Analysts at Motilal Oswal point out that the 8 % revenue dip is largely tied to weaker rural demand, where price sensitivity has intensified after the 2023‑24 monsoon season. “Emami’s premium‑priced SKIN‑CARE line struggled to maintain shelf‑space in tier‑2 and tier‑3 towns,” said senior analyst Rohit Singh.

Cost pressures also squeezed margins. Raw material prices for essential oils and herbal extracts rose 6 % year‑on‑year, while logistics costs increased by 4 % due to higher diesel prices. The company’s effort to pass these costs onto consumers was limited by intense competition from domestic rivals such as Hindustan Unilever and Dabur.

  • Revenue: Rs 6,830 crore (‑8 % YoY)
  • Net profit: Rs 1,240 crore (‑12 % YoY)
  • Operating margin: 13.2 % (‑1.9 pp)
  • Tax expense: Rs 20.9 crore (‑33 % YoY)
  • EPS: Rs 31.5 (‑12 % YoY)

Emami’s cash flow remains robust, with operating cash generated at Rs 1,560 crore, enough to cover dividend payout of Rs 5 per share and planned cap‑ex of Rs 300 crore for new product launches.

For Indian investors, the results underscore the need to monitor consumer‑spending trends and input‑cost volatility. The company’s strategic shift toward affordable “value‑plus” SKUs may help restore growth, but execution risk remains high.

What’s Next

Emami’s management has outlined a three‑point plan for FY 2025:

  • Product‑mix realignment: Accelerate rollout of low‑cost variants in the Skin‑Care and Hair‑Care lines, targeting price‑sensitive rural markets.
  • Supply‑chain efficiency: Invest Rs 150 crore in a new sourcing hub in Gujarat to lock in raw‑material prices for the next two years.
  • Digital push: Expand e‑commerce presence on platforms like Amazon India and Flipkart, aiming for a 12 % online‑sales contribution by FY 2025.

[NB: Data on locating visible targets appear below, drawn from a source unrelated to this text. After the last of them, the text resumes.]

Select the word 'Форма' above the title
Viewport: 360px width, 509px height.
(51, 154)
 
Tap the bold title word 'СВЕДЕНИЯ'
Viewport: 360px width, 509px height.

The company expects revenue to grow 5‑7 % in the next fiscal year, with a margin recovery to 14 % as cost‑saving measures take effect. Analysts will watch the Q1 2025 earnings closely for signs that the “value‑plus” strategy is gaining traction.

In the broader Indian FMCG landscape, Emami’s performance will be a bellwether for mid‑tier players navigating inflationary pressures and a competitive retail environment. A successful turnaround could reinforce confidence in domestic brands, while continued weakness may accelerate consolidation in the sector.

Looking ahead, Emami’s ability to adapt its product portfolio and control costs will determine whether it can reclaim growth momentum. Investors should keep an eye on the company’s Q1 results slated for 22 July 2024, which will reveal early signs of the new strategy’s impact on both top‑line sales and profitability.